*** Supplied information ***

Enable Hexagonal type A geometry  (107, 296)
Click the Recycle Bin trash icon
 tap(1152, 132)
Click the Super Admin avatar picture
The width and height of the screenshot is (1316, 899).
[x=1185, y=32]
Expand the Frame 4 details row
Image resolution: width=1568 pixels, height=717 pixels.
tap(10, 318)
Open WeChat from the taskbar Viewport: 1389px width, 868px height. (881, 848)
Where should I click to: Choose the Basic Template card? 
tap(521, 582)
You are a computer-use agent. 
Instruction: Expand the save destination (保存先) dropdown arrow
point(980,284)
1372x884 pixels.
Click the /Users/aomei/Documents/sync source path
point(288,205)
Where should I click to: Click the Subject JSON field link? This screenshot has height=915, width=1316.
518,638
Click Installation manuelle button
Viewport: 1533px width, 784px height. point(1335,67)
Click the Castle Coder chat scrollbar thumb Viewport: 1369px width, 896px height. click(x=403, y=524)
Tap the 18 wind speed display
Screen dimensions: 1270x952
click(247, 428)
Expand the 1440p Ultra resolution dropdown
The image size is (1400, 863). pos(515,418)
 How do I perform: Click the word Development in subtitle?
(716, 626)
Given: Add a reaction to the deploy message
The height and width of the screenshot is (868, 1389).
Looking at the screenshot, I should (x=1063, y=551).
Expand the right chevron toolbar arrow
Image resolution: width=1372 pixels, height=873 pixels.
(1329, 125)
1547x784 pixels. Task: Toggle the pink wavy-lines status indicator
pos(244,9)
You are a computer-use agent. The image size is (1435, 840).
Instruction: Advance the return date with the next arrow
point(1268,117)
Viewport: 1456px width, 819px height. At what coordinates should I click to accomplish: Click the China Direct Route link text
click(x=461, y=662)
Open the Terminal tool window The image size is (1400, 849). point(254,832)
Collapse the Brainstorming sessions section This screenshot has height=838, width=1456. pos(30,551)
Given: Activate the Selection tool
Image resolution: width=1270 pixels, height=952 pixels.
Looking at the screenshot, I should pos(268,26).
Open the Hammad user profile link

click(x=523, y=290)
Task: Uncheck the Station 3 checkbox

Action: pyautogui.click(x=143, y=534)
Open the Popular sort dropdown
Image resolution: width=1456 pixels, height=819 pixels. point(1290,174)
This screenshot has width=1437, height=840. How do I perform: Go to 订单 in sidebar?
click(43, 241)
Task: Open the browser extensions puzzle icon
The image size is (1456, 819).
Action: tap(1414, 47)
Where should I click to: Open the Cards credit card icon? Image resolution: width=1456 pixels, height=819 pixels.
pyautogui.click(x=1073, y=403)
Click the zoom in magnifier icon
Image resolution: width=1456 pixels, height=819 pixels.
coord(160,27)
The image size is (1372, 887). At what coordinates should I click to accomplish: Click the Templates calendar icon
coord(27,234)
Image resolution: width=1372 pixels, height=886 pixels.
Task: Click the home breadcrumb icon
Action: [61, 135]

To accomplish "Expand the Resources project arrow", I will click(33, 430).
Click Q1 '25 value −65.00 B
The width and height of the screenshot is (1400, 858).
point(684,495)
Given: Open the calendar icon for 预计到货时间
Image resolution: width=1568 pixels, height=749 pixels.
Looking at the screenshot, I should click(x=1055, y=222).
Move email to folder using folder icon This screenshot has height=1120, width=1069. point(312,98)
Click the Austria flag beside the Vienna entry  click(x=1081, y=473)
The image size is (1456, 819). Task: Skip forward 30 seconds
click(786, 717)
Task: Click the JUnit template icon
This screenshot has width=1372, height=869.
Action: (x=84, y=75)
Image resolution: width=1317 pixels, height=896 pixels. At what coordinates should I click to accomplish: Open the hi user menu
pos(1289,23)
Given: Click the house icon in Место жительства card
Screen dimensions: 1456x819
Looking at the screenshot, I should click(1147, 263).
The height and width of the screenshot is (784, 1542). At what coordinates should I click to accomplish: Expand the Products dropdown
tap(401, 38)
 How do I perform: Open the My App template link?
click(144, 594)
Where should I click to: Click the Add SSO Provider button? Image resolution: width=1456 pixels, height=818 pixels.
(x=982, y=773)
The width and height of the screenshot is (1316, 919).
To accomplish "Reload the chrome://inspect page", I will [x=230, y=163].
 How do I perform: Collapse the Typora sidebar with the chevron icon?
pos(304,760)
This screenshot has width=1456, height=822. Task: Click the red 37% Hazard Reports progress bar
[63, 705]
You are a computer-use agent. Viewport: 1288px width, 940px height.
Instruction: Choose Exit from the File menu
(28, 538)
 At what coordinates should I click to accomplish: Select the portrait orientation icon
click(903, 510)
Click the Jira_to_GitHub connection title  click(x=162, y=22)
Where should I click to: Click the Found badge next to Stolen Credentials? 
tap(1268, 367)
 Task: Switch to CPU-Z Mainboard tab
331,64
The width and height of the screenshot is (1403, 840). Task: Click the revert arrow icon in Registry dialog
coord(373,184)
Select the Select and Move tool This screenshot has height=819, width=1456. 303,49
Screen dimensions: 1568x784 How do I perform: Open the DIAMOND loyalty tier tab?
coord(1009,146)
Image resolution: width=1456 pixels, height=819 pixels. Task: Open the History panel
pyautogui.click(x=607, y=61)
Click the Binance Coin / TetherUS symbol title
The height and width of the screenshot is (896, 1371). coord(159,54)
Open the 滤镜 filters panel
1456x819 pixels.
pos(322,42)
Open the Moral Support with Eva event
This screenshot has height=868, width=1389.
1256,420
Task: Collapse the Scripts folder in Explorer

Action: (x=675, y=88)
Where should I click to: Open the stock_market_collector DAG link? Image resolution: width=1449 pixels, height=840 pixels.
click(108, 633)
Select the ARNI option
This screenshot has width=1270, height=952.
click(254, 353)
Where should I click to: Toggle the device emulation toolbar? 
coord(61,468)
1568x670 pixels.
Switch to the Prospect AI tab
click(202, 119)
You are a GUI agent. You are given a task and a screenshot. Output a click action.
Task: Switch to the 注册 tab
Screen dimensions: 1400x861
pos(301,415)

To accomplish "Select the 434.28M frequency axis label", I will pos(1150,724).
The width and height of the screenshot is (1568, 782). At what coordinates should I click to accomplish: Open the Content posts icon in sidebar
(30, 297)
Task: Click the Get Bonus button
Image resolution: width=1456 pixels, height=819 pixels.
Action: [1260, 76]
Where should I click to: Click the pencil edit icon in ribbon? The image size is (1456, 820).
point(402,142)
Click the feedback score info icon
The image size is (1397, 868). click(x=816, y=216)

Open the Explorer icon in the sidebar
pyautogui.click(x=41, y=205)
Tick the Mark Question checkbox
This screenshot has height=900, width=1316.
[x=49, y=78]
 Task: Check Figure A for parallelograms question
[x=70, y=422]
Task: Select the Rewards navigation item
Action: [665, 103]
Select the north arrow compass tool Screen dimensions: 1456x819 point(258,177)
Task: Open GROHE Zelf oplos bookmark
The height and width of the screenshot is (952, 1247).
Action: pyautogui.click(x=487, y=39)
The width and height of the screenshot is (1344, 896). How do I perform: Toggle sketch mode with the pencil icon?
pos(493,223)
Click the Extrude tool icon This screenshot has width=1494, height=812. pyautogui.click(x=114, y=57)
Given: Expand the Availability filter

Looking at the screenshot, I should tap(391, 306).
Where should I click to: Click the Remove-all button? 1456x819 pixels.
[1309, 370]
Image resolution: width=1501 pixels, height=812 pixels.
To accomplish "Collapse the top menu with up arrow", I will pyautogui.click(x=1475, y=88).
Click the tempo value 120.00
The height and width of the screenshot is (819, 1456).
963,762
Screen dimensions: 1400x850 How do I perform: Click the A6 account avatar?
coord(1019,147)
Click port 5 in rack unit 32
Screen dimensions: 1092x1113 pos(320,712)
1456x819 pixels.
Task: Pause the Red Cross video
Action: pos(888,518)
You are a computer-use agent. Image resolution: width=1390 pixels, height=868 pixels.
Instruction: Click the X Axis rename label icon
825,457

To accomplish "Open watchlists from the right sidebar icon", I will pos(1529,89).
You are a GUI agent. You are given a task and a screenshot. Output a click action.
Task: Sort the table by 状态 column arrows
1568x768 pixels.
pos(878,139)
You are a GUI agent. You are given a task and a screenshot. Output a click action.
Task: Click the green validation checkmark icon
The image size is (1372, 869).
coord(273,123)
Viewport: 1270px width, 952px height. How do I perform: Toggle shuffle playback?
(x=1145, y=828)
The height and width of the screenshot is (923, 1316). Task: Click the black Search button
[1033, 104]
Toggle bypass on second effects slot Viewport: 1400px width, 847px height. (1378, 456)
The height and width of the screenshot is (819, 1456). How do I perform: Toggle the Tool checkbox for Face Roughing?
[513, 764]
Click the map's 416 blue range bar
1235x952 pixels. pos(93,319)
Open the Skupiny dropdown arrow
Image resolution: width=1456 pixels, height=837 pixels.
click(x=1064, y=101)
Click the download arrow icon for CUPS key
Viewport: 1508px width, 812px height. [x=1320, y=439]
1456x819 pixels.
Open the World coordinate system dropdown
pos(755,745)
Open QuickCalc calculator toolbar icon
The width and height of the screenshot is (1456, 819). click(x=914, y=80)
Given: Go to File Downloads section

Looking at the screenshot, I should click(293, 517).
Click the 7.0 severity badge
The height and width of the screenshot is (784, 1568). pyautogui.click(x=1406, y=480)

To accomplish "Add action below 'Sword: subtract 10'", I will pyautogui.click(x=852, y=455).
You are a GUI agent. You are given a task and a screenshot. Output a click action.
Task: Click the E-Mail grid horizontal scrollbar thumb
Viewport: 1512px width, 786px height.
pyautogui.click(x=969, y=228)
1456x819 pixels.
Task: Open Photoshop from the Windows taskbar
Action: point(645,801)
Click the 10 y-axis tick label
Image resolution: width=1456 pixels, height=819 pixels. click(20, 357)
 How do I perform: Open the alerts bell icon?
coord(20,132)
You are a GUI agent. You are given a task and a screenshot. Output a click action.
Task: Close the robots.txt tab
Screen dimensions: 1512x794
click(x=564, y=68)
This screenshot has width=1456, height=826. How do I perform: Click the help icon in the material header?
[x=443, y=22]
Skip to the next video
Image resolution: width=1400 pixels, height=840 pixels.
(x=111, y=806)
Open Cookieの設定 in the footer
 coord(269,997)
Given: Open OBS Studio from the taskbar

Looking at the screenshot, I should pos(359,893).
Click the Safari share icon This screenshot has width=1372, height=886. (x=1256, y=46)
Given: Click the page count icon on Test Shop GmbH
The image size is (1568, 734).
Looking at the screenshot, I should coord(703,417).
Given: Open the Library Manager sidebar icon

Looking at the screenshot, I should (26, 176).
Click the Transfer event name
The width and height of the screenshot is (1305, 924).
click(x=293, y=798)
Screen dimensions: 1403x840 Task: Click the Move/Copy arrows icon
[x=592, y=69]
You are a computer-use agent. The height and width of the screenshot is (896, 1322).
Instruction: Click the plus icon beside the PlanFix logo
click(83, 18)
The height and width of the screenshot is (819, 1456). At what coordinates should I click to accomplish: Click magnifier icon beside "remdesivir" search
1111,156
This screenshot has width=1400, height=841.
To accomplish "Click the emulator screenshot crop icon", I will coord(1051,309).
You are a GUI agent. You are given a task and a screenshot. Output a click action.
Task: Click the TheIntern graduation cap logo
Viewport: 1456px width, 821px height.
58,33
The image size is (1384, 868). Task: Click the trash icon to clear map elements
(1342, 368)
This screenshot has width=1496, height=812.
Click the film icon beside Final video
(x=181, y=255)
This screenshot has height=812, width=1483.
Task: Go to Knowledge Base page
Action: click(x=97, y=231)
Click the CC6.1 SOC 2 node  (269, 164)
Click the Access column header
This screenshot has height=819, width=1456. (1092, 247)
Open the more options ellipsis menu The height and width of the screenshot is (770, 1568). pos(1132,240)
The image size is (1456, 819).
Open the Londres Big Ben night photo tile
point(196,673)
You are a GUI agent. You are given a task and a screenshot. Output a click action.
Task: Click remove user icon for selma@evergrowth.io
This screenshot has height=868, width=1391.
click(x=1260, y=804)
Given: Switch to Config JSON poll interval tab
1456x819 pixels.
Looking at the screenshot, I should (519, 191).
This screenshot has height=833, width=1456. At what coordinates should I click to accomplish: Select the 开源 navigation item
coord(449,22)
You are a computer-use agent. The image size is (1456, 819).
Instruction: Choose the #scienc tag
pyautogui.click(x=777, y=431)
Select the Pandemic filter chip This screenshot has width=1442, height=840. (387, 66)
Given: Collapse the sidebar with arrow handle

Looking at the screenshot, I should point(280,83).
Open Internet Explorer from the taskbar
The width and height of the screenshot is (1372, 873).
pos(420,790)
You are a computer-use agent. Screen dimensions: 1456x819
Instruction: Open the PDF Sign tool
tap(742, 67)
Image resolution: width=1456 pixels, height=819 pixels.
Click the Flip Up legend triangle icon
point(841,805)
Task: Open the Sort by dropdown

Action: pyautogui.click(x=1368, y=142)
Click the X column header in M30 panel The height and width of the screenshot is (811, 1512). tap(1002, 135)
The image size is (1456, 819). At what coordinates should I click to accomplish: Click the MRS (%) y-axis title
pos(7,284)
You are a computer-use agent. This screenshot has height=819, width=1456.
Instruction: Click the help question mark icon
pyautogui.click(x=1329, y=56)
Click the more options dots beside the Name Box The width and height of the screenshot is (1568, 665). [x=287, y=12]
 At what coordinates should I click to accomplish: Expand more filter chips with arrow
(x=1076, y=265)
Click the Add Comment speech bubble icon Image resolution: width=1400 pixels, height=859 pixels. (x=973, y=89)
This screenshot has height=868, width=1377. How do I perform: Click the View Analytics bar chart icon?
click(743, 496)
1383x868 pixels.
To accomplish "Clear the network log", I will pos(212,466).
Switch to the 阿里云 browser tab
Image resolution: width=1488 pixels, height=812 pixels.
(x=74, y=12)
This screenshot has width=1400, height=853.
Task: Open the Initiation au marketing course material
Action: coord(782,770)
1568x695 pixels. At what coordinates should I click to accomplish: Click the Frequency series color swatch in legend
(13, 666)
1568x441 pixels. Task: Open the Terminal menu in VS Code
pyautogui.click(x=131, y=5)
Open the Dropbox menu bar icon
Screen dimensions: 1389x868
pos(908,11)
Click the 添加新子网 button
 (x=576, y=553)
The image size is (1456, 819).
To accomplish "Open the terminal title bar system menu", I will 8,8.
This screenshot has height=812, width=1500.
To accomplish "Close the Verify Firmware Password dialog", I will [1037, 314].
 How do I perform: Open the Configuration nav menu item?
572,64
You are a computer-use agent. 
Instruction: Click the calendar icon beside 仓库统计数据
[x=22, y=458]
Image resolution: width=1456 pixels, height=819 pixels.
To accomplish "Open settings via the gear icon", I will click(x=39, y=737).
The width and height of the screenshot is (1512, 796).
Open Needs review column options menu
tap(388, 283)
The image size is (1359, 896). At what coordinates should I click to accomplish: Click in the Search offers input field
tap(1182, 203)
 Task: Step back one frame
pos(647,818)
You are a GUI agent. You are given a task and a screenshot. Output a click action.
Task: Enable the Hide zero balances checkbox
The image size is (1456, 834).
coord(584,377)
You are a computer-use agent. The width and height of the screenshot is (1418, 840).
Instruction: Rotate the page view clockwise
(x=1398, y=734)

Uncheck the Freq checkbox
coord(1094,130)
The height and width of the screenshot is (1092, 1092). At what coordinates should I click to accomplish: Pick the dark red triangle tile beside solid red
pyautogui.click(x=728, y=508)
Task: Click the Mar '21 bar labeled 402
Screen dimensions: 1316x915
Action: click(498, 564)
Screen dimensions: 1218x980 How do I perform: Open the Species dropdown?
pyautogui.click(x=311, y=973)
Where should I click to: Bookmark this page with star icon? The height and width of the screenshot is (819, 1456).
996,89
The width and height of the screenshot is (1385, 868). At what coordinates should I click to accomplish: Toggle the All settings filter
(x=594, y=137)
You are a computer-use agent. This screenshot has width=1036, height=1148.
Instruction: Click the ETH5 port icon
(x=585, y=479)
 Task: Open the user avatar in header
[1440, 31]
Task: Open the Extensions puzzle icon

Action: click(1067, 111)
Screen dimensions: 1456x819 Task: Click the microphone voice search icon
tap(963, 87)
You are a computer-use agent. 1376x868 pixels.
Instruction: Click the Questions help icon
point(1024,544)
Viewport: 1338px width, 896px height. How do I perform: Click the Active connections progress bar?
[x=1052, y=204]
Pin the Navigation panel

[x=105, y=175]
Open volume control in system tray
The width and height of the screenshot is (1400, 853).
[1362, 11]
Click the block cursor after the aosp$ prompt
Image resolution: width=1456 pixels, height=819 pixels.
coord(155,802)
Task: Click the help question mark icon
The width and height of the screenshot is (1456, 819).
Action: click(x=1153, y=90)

***

● **Exercise prompt**:
I'd like the lines above from the one with "Toggle bypass on" up to and including the one with "Skip to the next video" copied exactly, with no other lines.

● **Written answer**:
Toggle bypass on second effects slot Viewport: 1400px width, 847px height. (1378, 456)
The height and width of the screenshot is (819, 1456). How do I perform: Toggle the Tool checkbox for Face Roughing?
[513, 764]
Click the map's 416 blue range bar
1235x952 pixels. pos(93,319)
Open the Skupiny dropdown arrow
Image resolution: width=1456 pixels, height=837 pixels.
click(x=1064, y=101)
Click the download arrow icon for CUPS key
Viewport: 1508px width, 812px height. [x=1320, y=439]
1456x819 pixels.
Open the World coordinate system dropdown
pos(755,745)
Open QuickCalc calculator toolbar icon
The width and height of the screenshot is (1456, 819). click(x=914, y=80)
Given: Go to File Downloads section

Looking at the screenshot, I should click(293, 517).
Click the 7.0 severity badge
The height and width of the screenshot is (784, 1568). pyautogui.click(x=1406, y=480)

To accomplish "Add action below 'Sword: subtract 10'", I will pyautogui.click(x=852, y=455).
You are a GUI agent. You are given a task and a screenshot. Output a click action.
Task: Click the E-Mail grid horizontal scrollbar thumb
Viewport: 1512px width, 786px height.
pyautogui.click(x=969, y=228)
1456x819 pixels.
Task: Open Photoshop from the Windows taskbar
Action: point(645,801)
Click the 10 y-axis tick label
Image resolution: width=1456 pixels, height=819 pixels. click(20, 357)
 How do I perform: Open the alerts bell icon?
coord(20,132)
You are a GUI agent. You are given a task and a screenshot. Output a click action.
Task: Close the robots.txt tab
Screen dimensions: 1512x794
click(x=564, y=68)
This screenshot has width=1456, height=826. How do I perform: Click the help icon in the material header?
[x=443, y=22]
Skip to the next video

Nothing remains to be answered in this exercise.